SWI/SNF Complex-deficient Undifferentiated Carcinoma of the Gastrointestinal Tract

胃肠道 医学 病理
作者
Bin Chang,Weiqi Sheng,Lei Wang,Xiaoli Zhu,Cong Tan,Shujuan Ni,Weiwei Weng,Dan Huang,Jian Wang
出处
期刊:The American Journal of Surgical Pathology [Lippincott Williams & Wilkins]
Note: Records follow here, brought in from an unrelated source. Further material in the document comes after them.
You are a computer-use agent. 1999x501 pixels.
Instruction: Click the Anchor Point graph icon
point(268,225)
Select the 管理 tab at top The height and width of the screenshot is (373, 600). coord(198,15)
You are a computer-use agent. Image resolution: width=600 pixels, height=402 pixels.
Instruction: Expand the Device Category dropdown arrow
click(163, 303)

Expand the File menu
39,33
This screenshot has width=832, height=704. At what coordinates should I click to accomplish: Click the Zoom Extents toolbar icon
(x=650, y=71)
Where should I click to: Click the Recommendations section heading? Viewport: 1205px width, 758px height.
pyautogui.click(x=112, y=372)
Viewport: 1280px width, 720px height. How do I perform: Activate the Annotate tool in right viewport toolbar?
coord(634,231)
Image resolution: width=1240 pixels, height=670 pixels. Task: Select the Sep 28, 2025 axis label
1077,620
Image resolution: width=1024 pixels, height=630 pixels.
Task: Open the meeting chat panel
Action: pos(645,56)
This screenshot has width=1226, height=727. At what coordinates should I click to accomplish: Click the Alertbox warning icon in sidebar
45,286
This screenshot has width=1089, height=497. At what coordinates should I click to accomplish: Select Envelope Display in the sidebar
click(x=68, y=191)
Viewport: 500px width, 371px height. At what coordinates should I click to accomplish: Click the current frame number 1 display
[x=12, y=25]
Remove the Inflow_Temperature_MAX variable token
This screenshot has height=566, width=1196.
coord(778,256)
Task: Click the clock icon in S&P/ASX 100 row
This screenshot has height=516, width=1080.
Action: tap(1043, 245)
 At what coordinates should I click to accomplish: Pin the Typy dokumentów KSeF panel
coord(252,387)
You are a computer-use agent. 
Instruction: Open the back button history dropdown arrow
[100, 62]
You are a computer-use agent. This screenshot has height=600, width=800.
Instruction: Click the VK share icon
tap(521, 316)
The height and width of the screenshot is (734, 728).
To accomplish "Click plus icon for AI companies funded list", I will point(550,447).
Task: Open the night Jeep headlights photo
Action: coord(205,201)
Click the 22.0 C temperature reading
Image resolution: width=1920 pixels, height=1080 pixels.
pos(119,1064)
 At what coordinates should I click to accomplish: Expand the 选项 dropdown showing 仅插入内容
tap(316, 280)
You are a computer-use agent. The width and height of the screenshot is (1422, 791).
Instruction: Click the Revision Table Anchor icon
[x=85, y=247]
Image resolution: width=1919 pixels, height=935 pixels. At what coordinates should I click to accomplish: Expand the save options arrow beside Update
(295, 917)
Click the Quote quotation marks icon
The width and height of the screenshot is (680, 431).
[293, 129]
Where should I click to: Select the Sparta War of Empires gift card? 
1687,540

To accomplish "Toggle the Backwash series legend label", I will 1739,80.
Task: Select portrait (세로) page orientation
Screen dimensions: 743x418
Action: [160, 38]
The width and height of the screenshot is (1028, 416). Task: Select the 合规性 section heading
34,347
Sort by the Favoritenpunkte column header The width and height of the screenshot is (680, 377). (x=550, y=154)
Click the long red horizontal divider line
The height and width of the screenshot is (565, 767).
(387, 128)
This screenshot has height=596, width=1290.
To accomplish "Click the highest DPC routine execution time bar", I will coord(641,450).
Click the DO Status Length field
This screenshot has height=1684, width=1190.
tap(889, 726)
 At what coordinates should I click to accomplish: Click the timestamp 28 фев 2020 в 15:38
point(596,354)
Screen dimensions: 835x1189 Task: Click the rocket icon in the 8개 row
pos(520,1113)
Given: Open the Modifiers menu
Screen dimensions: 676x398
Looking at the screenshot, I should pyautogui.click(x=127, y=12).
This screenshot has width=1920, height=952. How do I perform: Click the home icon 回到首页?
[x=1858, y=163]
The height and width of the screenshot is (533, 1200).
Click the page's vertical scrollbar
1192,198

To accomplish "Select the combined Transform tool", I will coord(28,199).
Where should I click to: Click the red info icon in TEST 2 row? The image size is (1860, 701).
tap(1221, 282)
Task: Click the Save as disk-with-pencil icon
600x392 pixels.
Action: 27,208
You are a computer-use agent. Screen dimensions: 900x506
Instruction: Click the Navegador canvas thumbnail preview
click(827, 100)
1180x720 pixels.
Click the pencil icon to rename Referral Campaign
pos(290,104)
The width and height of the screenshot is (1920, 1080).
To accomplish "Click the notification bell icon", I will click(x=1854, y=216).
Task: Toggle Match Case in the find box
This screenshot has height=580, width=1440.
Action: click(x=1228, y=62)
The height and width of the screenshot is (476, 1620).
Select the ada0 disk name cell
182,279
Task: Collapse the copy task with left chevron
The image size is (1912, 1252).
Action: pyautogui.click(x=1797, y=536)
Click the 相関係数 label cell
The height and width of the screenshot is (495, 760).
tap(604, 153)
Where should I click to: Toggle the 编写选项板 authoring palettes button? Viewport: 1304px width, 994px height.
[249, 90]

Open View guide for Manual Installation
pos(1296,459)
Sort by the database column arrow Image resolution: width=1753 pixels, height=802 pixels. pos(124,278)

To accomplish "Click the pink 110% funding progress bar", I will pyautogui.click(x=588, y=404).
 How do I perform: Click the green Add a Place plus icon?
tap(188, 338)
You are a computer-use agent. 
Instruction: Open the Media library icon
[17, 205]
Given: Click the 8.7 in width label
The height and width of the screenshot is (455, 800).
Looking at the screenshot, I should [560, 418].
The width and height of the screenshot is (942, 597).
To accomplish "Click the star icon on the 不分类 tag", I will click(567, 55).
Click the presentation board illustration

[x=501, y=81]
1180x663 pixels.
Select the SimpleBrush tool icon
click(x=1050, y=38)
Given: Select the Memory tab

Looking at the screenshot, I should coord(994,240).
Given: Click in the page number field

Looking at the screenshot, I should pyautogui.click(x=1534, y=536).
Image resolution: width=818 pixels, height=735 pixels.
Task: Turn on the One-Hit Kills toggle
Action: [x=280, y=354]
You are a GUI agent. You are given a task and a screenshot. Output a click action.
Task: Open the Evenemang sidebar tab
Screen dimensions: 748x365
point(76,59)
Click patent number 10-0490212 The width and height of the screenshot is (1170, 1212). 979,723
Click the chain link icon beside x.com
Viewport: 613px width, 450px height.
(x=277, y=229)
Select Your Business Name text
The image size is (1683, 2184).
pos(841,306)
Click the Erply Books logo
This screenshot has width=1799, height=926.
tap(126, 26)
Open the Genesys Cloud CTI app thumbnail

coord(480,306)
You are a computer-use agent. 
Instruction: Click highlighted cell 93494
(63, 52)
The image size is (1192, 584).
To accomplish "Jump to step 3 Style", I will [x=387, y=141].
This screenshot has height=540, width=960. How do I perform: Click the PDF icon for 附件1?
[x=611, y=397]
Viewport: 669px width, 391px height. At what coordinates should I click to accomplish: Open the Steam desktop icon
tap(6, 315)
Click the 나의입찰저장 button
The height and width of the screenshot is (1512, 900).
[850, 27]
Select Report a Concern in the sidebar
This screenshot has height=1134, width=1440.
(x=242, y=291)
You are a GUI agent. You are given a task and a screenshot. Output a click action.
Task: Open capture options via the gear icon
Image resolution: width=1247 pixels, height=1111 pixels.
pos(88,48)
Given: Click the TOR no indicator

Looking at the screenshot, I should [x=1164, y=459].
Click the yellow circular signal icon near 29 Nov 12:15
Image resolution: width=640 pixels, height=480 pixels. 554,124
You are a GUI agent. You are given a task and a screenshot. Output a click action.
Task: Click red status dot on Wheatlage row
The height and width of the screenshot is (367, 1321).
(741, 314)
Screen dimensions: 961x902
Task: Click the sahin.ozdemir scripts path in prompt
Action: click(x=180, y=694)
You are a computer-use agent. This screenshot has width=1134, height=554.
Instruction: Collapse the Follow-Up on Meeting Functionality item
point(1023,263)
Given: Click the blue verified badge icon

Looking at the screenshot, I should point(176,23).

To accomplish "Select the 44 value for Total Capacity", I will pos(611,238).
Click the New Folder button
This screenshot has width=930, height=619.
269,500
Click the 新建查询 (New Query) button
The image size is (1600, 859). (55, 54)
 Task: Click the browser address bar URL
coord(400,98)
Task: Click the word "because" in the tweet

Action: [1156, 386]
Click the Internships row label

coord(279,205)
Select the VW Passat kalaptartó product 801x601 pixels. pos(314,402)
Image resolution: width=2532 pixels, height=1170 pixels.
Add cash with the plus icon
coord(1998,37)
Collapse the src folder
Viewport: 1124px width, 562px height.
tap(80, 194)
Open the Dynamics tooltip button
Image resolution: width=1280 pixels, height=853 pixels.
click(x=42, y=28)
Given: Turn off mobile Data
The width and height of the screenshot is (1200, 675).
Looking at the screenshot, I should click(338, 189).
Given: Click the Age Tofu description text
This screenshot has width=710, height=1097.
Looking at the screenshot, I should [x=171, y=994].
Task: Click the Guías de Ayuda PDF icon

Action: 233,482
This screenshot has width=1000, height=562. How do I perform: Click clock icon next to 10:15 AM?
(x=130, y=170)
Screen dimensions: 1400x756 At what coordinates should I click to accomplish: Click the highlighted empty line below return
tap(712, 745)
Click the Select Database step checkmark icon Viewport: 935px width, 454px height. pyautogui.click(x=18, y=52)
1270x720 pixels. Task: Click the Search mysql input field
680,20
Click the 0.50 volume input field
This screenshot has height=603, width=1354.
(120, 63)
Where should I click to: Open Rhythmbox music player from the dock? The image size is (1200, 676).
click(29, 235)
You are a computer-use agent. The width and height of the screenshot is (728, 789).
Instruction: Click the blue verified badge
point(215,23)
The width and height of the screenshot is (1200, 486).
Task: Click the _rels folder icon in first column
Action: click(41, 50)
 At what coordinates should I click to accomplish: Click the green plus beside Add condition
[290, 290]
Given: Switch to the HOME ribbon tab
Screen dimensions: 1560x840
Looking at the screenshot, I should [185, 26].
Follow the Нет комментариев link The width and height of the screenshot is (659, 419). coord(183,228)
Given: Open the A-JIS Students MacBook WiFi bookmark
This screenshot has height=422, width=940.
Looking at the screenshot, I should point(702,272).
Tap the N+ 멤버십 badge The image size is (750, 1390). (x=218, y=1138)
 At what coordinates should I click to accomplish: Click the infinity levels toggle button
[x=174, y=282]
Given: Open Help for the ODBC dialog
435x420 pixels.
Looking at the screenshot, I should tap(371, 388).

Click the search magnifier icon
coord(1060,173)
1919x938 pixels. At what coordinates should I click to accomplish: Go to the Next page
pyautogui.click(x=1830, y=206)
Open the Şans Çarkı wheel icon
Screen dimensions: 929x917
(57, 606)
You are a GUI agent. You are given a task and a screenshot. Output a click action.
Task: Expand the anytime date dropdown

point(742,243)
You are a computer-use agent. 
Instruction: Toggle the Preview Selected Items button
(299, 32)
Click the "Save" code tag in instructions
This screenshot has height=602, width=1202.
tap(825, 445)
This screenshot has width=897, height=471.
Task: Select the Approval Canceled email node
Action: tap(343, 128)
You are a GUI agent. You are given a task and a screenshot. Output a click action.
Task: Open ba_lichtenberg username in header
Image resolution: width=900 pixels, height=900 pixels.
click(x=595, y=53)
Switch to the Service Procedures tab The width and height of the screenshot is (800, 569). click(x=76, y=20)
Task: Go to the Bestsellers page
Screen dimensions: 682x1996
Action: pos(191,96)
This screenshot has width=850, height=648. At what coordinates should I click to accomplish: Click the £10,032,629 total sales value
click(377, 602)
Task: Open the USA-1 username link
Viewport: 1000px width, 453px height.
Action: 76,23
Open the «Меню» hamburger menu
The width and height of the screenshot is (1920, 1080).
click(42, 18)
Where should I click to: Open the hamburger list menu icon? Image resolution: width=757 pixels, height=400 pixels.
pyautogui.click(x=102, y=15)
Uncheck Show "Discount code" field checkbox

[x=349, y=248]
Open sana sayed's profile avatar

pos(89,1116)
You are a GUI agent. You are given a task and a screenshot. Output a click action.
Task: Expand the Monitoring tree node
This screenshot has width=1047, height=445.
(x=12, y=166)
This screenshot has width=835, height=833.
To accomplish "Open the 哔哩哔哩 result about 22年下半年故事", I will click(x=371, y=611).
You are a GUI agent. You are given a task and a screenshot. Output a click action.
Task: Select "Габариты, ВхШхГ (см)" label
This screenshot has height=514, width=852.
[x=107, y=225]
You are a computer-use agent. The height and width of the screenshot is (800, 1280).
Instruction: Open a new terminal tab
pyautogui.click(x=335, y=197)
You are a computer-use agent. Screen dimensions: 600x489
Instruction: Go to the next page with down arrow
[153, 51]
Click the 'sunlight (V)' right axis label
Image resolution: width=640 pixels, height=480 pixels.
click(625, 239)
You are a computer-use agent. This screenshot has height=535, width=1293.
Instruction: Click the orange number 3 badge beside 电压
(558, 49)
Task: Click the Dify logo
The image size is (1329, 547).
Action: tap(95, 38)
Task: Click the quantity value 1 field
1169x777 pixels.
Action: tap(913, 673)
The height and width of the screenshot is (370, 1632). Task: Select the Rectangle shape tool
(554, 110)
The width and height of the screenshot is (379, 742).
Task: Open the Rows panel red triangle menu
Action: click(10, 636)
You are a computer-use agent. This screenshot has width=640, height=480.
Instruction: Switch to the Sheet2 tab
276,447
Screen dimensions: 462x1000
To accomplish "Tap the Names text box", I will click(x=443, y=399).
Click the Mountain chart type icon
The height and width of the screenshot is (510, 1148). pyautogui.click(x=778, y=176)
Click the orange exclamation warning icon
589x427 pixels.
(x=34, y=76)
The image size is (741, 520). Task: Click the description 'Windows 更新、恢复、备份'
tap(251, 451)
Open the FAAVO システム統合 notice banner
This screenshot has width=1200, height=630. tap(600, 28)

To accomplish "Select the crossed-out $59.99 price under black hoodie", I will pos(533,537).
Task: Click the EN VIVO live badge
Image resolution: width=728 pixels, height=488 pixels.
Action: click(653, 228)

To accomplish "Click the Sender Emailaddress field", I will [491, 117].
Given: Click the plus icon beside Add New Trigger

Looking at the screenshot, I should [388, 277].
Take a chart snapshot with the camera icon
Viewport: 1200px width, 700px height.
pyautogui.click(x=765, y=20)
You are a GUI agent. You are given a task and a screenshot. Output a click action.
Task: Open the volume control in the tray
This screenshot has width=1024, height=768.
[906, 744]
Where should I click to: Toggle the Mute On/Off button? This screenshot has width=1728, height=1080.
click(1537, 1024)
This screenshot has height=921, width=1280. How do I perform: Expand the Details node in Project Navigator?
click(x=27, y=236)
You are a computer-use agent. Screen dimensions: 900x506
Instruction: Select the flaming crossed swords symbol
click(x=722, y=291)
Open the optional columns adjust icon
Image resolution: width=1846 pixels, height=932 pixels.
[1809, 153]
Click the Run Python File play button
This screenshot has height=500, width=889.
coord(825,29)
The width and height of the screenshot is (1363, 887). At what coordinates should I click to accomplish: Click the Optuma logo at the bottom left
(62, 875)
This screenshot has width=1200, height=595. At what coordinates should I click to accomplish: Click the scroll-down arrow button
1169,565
卷期号:Publish Ahead of Print
标识
DOI:10.1097/pas.0000000000001836
摘要

Undifferentiated carcinoma of the gastrointestinal tract has variable rhabdoid features. Expression of switch/sucrose nonfermenting (SWI/SNF) complex subunits is reportedly lost in a portion of cases; however, the prognostic significance of this loss remains unknown. Herein, 30 undifferentiated carcinoma cases were assessed for the expression of 4 SWI/SNF complex subunits (SMARCB1, SMARCA2, SMARCA4, and ARID1A). Tumor origin sites comprised stomach (40.0%), large intestine (20.0%), small intestine (16.7%), lower esophagus and stomach fundus (13.3%), ileocecal junction (3.3%), rectum (3.3%), and pancreas (3.3%). The tumors were composed of epithelioid neoplastic cells arranged in diffuse solid or discohesive sheets, nests, cords, poor cohesive pseudoglandular, and trabecular patterns. Rhabdoid tumor cells were identified in 66.7% (20/30) of cases. In total, 29/30 (96.7%) showed complete loss of at least 1 SWI/SNF subunit: SMARCA4-/SMARCA2- (11), isolated SMARCA4- (2), SMARCA4-/SMARCA2 unknown (6), isolated SMARCA2- (7), SMARCA2-/ARID1A- (1), and isolated ARID1A- (2). Negative or decreased expression (≤10% positive) of pan-cytokeratin was observed in 58.6% (17/29) of cases. In addition, 66.7% (20/30) of patients were late-stage (III or IV), and 65.2% (15/23) of stage IIB to IV patients succumbed to the disease at a mean clinical follow-up of 12.7 months. Specifically, patients with loss of SMARCA4 expression had the worst overall survival (P=0.028) and disease-free survival (P=0.006) rates, compared with those with SMARCA4 expression. The loss or decreased expression of epithelial markers is thus common in SWI/SNF complex-deficient undifferentiated carcinoma of the gastrointestinal tract, and loss of SMARCA4 correlates with poor prognosis.